In this performance Kempff is partnered by the Berlin Philharmonic under Peter Raabe (1872-1945). Raabe was a noted Liszt scholar as well as a conductor and administrator and was a prominent figure in German musical life in the 1930s and 1940s. He gives his soloists solid and reliable support. The recorded sound, from Deutsche Grammophon originals is pretty good for its age. As transferred by Hänssler there is some hiss but this is not such as to distract the listener. Unsurprisingly the piano reproduces well. However when Kempff is playing loudly the sound of his instrument dominates the sound picture.

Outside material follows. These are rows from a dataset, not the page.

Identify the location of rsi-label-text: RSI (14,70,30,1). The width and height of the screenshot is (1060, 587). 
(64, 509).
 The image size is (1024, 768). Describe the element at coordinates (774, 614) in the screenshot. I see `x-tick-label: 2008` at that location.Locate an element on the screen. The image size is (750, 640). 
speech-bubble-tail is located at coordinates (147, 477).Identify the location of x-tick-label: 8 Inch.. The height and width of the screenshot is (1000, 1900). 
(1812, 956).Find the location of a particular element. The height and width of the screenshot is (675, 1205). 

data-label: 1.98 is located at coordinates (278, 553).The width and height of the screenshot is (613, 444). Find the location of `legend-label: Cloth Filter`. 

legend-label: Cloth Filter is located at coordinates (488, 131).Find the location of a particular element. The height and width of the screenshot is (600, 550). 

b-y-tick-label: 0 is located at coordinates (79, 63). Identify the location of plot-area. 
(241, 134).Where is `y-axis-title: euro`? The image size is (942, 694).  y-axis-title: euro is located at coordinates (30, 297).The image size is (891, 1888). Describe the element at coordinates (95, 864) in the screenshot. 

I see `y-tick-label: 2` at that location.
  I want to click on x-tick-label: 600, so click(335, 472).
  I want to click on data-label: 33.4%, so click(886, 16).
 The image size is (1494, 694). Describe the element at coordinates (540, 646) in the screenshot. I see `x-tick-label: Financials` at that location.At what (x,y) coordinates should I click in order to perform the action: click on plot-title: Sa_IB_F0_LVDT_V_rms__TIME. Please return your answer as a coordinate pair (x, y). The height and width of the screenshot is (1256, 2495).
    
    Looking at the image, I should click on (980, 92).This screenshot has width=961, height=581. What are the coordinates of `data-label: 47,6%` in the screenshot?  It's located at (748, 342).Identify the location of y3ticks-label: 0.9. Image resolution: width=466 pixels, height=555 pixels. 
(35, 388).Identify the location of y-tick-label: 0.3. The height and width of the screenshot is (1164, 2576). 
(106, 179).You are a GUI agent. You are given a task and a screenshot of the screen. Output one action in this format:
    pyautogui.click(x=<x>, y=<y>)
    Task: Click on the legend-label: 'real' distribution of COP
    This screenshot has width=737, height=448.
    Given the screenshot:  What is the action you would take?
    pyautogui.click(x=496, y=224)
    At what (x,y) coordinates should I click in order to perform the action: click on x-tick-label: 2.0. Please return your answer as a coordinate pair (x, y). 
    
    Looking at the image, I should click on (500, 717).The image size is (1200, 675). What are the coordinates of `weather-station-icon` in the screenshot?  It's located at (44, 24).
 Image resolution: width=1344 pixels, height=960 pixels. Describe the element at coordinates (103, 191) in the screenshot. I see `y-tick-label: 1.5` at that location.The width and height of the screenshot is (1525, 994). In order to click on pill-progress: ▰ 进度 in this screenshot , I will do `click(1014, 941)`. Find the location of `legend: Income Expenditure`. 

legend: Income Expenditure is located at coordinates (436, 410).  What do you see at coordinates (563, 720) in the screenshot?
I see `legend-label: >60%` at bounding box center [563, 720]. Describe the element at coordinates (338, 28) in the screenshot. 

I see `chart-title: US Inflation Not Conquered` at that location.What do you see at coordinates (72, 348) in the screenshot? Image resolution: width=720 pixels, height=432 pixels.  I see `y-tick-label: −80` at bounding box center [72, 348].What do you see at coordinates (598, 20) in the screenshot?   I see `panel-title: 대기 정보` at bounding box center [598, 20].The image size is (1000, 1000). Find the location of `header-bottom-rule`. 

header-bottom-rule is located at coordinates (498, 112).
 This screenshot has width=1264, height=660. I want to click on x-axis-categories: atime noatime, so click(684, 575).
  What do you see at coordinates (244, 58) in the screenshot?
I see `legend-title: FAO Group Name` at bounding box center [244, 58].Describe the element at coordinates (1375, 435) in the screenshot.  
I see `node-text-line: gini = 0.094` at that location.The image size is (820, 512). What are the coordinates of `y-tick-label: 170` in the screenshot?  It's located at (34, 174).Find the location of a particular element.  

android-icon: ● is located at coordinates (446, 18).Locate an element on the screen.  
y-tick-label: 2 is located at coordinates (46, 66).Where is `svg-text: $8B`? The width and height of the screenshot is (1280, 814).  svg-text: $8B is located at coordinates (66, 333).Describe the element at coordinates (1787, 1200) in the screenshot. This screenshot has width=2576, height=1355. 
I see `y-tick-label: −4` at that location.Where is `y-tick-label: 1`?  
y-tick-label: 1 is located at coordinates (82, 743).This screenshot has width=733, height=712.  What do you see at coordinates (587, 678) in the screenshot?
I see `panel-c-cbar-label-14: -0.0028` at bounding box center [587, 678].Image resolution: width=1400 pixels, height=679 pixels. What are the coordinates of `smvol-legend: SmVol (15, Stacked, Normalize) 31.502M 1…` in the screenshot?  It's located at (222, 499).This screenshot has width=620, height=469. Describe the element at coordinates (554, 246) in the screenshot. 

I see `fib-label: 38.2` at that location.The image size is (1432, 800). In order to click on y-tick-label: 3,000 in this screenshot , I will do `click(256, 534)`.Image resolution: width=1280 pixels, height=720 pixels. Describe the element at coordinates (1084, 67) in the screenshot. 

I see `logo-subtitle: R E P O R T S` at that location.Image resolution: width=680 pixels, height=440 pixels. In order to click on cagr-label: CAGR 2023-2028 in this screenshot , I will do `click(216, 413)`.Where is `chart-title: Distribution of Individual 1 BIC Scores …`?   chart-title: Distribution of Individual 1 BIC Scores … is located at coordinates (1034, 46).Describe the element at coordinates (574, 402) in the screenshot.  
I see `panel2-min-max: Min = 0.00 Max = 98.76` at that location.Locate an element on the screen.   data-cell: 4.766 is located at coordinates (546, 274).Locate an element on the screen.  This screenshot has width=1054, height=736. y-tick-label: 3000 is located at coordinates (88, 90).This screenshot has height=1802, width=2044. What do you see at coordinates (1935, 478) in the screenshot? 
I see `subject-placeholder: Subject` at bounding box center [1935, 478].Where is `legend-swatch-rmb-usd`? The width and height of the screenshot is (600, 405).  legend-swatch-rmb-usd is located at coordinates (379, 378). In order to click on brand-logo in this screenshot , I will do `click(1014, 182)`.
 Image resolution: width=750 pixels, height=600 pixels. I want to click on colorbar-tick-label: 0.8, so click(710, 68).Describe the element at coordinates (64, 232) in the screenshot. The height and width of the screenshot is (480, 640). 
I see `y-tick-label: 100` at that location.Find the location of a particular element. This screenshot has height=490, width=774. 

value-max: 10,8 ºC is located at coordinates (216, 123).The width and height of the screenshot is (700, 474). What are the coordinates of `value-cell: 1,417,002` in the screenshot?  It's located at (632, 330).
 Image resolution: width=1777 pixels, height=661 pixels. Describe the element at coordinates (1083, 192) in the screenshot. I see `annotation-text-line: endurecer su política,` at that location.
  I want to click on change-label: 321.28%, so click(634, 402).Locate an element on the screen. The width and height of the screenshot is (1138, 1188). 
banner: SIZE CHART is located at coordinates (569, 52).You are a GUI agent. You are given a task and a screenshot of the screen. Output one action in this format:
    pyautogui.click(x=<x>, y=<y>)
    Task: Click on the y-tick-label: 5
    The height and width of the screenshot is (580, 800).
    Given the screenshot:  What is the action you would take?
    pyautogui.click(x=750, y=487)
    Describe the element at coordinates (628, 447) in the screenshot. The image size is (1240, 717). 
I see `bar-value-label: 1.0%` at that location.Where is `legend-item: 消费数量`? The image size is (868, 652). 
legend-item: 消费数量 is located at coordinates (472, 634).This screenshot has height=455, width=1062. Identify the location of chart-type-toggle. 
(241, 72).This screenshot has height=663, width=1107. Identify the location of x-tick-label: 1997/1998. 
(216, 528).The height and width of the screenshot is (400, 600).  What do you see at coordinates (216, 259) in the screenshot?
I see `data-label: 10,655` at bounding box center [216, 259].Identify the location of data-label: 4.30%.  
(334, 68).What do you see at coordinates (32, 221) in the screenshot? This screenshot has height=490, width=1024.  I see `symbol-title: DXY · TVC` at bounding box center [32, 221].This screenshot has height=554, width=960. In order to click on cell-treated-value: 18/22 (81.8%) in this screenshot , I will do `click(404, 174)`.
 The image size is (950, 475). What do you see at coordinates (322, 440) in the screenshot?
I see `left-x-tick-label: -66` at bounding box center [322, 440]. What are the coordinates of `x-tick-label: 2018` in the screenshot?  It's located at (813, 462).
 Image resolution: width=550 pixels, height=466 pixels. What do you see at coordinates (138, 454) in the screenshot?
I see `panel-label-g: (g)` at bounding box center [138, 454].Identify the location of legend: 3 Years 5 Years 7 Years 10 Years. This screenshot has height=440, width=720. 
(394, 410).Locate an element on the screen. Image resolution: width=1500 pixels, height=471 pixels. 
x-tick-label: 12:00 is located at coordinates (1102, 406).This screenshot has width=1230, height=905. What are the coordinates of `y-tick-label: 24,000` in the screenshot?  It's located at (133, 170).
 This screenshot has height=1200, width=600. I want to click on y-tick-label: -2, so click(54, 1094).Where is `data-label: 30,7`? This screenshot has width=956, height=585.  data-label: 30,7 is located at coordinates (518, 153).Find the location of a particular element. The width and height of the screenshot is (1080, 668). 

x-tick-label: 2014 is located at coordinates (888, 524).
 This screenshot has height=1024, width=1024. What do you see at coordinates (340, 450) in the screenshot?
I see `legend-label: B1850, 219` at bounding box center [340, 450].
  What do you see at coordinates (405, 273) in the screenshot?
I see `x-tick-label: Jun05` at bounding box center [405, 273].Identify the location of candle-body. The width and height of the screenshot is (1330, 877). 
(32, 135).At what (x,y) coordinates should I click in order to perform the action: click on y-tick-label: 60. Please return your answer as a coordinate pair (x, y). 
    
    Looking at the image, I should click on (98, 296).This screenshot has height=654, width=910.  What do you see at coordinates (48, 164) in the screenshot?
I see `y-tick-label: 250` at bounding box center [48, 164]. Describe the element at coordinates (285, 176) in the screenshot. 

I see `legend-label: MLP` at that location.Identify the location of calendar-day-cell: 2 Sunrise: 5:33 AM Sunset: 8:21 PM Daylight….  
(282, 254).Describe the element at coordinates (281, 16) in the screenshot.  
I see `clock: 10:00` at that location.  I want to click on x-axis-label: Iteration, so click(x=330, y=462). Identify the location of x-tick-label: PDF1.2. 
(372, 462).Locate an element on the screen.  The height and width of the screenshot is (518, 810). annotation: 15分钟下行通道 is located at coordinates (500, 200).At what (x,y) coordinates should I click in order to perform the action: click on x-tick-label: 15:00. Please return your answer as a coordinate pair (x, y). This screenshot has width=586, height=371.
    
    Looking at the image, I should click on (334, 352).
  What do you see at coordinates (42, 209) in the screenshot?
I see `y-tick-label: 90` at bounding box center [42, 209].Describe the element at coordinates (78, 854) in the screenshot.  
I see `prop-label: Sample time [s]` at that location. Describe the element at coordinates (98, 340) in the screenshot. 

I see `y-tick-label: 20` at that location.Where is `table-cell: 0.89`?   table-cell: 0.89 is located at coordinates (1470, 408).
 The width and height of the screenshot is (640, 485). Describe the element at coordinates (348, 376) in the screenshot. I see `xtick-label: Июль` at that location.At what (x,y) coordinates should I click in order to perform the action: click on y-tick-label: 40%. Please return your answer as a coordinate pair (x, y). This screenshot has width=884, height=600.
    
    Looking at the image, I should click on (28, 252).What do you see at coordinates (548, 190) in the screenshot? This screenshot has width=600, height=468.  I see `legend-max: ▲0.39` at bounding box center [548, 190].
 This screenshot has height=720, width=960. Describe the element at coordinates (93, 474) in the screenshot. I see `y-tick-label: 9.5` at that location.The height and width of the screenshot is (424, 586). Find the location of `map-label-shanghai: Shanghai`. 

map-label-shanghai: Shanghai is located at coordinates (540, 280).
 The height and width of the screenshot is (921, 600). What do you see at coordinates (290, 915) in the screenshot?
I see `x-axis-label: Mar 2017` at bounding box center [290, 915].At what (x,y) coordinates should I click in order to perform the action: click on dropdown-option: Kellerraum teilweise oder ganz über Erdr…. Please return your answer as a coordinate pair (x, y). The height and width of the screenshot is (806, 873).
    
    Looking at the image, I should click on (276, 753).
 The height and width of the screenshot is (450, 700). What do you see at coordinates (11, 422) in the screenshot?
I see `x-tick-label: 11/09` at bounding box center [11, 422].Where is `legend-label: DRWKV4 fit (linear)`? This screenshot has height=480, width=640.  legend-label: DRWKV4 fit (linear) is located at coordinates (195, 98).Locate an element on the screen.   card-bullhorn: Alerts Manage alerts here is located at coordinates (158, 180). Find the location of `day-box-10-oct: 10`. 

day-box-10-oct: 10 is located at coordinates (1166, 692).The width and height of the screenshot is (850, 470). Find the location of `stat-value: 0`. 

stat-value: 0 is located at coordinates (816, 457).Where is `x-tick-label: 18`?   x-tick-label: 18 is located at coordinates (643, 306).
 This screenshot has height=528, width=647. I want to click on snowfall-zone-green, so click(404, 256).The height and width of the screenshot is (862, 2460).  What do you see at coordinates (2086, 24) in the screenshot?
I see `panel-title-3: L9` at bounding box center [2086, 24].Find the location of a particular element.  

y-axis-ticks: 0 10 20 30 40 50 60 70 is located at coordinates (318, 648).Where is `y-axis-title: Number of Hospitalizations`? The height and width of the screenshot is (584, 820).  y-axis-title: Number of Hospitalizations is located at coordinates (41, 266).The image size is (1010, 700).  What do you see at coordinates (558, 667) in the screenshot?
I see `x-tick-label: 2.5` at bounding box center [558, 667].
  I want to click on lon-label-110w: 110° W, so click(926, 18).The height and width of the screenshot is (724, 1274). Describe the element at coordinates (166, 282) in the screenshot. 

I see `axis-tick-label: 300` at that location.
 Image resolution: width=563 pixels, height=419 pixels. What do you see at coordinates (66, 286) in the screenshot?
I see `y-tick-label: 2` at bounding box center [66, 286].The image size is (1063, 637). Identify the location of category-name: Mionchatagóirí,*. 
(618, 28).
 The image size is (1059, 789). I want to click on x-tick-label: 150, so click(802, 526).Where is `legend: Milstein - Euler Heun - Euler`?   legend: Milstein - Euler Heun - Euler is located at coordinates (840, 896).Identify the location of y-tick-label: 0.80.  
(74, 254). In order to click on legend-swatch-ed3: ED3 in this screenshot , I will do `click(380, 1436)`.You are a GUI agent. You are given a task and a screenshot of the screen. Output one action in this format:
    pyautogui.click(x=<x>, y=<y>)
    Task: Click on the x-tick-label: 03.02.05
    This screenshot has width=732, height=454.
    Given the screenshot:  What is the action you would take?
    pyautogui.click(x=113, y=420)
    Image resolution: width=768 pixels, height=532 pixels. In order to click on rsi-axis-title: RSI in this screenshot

The conductor in charge for the G major concerto is the Dutchman, Paul van Kempen (1893-1955). He gives Kempff a sensible, alert accompaniment. The very opening chords are beautifully weighted and placed by Kempff and preface a fine reading of the first movement from all concerned. There is a classic grace to the playing but his fingers have steel in them when required. In the slow movement he is just as poetic and refined as he was in the comparable movement of the ‘Emperor’ and the finale is charged with energy and joy. To my ears the piano sound is a bit brittle and "clangy" in this concerto but sonic limitations will not prevent enjoyment of what is a fine performance.

In the Fourth Concerto I wonder if Kempff plays his own cadenzas? They are certainly new to me and are not Beethoven’s. These are ingenious and well constructed. Actually, I thought they worked quite well. Sadly, Hänssler can’t help us with any information on this point. There are no notes whatsoever. Instead, in the irritating habit of several record companies these days listeners are invited to download the booklet from their website ( where English translations are available. However, as I write this review in early November, the booklet for this release is unavailable on the web. This is an irritating black mark against what is otherwise a distinguished and desirable issue.

Admirers of this great German pianist should certainly snap up this CD.